Vous pouvez recevoir une injection d'un anticoagulant appelé héparine (ou héparine de bas poids moléculaire) pendant quelques jours. Votre traitement peut ensuite être suivi d'un autre type d'anticoagulant injectable ou d'un anticoagulant disponible sous forme de pilule appelée warfarine (Coumadin). La warfarine n'est généralement utilisée qu'après l'accouchement en raison d'effets négatifs potentiels sur le fœtus.
Votre médecin pourrait vous suggérer des médicaments alternatifs qui pourraient mieux fonctionner pour vous.

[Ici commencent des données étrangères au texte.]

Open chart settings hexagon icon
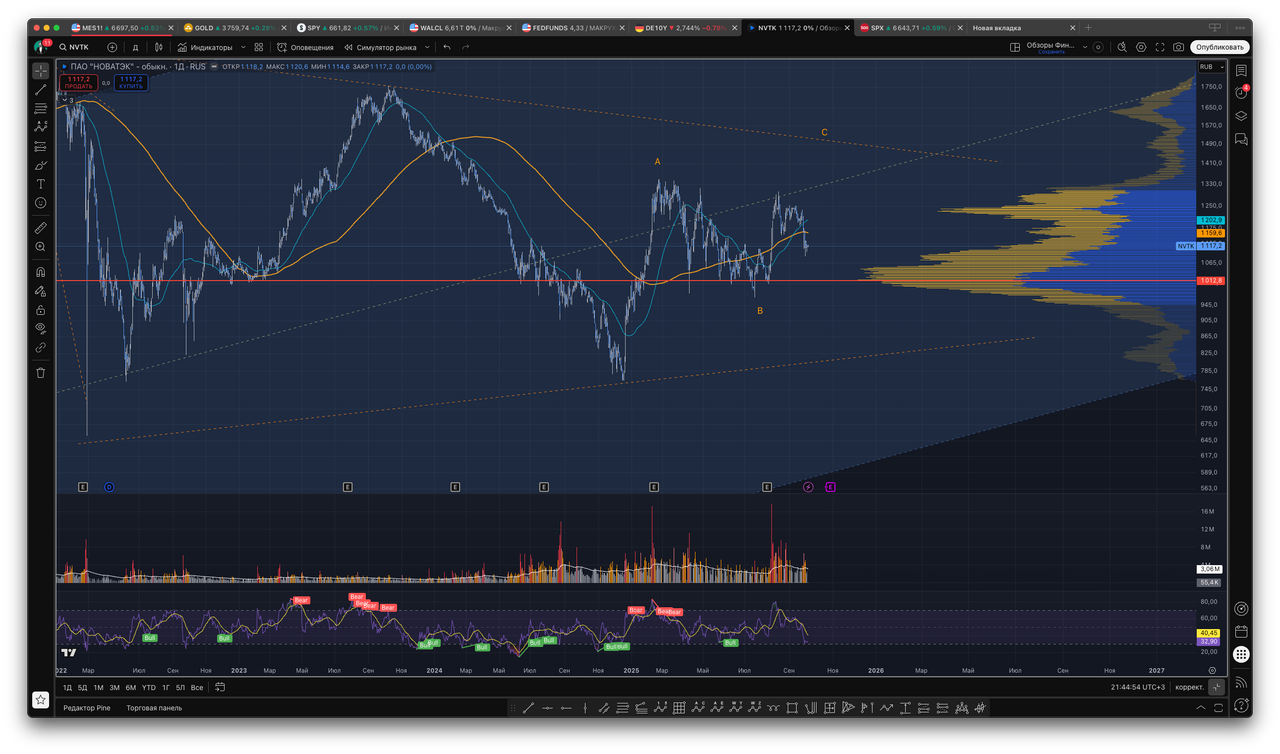Image resolution: width=1280 pixels, height=754 pixels. point(1141,47)
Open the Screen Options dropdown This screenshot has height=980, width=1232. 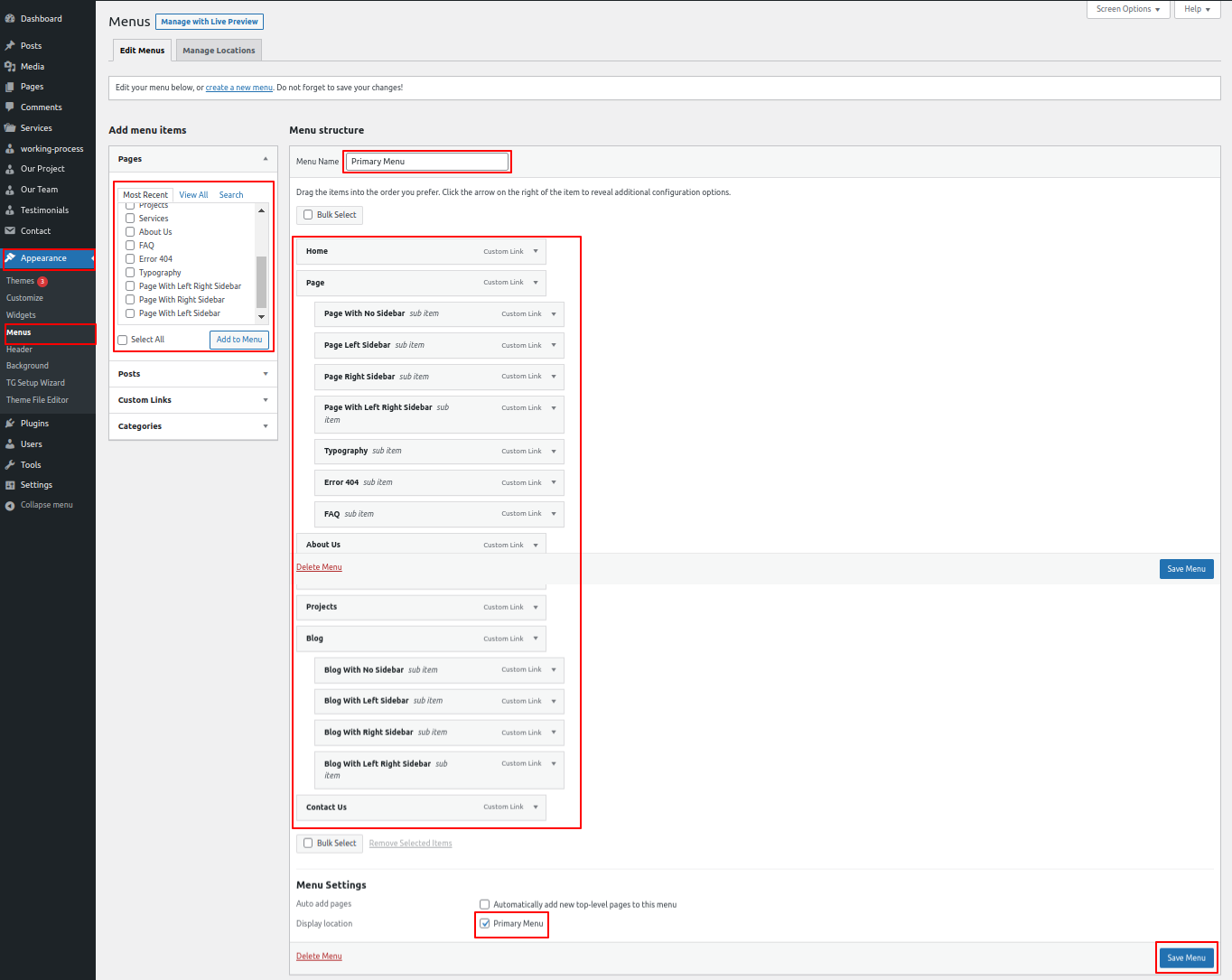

Chacun offre des avantages et des risques différents, assurez-vous donc de suivre les recommandations et les instructions de votre médecin.
Réduire ou éliminer les facteurs de risque de développement d'un caillot sanguin est le meilleur moyen de prévenir les complications. Bien que certains des facteurs de risque associés aux caillots sanguins, comme une mutation génétique, ne soient pas contrôlables, il existe d'autres modifications du mode de vie qui peuvent aider à réduire votre risque.
Quelques exemples incluent:
Parlez à votre médecin pour voir quelles activités et quels exercices vous pouvez faire en toute sécurité pendant la grossesse. Votre médecin peut également vous référer à un hématologue, un spécialiste qui traite les affections du sang.